A world obsessed with Best Practices may calcify its structure and break with any small wind.

Sir, Nicholas Dorn in his letter “Drive for global banking conformity increases systemic risk” of September 18, refers to your leader article, “Waning co-operation will make the next financial crisis worse”, and MEP Molly Scott Cato’s letter “Global finance can work if rulemakers co-operate”, September 14. Dorn writes:

“Converging international financial regulation encourages similar business models and greater homogeneity of finance, raising systemic risk”.

“No one knows where the next crisis is going to come from. The more useful question is how the propagation of crises through the system can be minimised”

“The plain implication is the need for greater variation in finance, so that such risks as do arise cannot so easily ripple through the global ensemble. What is desperately needed, therefore, is not bland global conformity but more variation between important regulatory regimes.”

I could not agree more. In April 2003, as an Executive Director of the World Bank, I made the following formal statements at the Board, which relate directly to those fundamental points Dorn raises.

"A mixture of thousand solutions, many of them inadequate, may lead to a flexible world that can bend with the storms. A world obsessed with Best Practices may calcify its structure and break with any small wind.”

“Nowadays, when information is just too voluminous and fast to handle, market or authorities have decided to delegate the evaluation of it into the hands of much fewer players such as the credit rating agencies. This will, almost by definition, introduce systemic risks in the market and we are already able to discern some of the victims, although they are just the tip of an iceberg.”

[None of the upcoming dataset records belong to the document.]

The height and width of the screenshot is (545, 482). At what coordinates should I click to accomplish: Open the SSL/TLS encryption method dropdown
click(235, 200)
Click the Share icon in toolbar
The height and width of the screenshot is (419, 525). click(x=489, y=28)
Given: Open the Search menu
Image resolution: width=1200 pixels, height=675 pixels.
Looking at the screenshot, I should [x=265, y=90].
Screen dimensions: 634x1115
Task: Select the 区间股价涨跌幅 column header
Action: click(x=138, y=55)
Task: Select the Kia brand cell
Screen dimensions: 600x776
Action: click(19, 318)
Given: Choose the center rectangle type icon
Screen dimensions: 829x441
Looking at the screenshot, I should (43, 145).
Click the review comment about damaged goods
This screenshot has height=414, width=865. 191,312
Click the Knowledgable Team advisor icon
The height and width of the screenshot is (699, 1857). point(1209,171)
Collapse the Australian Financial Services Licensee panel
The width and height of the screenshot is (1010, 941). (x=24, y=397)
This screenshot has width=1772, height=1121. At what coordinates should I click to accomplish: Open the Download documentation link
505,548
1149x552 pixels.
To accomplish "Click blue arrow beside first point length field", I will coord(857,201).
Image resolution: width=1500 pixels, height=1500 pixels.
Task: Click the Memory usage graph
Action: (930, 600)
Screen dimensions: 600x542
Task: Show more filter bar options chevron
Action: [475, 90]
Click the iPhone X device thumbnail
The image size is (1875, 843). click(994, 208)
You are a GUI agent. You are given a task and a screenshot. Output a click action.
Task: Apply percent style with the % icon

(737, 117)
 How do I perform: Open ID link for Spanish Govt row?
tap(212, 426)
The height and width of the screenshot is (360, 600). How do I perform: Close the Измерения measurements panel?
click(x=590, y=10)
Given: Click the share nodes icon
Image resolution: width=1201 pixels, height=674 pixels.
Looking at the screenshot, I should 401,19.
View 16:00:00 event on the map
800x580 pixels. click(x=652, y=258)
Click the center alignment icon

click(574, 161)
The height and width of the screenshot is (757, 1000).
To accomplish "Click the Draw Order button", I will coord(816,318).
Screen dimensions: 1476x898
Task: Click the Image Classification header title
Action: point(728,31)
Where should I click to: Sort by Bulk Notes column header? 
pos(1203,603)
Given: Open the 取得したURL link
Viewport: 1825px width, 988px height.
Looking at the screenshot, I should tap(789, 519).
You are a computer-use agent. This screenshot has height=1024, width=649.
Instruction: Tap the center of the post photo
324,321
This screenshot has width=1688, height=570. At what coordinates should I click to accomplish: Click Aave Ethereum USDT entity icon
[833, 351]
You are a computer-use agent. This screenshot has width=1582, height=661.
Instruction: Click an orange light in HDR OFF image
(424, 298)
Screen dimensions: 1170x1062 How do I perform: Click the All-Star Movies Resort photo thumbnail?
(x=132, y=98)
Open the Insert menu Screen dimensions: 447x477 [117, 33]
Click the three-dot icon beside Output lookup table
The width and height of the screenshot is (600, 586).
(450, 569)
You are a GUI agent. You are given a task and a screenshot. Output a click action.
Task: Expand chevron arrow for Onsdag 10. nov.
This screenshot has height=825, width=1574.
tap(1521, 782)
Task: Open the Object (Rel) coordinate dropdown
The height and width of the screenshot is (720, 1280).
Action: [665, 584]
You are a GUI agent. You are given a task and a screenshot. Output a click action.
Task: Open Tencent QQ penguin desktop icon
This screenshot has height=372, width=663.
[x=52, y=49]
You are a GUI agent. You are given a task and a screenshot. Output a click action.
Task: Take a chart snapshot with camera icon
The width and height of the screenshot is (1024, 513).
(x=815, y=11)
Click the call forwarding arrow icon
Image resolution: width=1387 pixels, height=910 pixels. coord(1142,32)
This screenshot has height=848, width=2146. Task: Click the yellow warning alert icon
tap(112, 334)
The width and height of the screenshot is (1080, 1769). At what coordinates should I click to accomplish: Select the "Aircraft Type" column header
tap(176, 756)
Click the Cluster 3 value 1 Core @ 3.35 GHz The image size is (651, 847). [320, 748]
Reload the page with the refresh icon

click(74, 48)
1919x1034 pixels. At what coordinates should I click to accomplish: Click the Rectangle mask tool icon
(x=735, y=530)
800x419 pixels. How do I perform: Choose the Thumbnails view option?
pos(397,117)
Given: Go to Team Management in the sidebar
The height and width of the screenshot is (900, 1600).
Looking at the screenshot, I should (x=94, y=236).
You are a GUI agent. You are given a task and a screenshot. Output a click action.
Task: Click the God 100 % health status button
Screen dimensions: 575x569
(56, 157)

What else can I say? Well perhaps that that statement also included:

“Basel dictates norms for the banking industry that might be of extreme importance for the world’s economic development. In Basel’s drive to impose more supervision and reduce vulnerabilities, there is a clear need for an external observer of stature to assure that there is an adequate equilibrium between risk-avoidance and the risk-taking needed to sustain growth”

Sadly Sir, as I have written to you umpteenth times, a different purpose for banks than just being a safe place where to stash away cash (and implicit to help fund the sovereign) is nowhere to be found in all the voluminous official writings about bank regulation.

Was I able to get my message thru? No! I guess the attraction of that with risk weighted capital requirements the regulators would be able to make our banks safer, was such that not even FT was (is) able to resist the songs of Basel Committee’s sirens.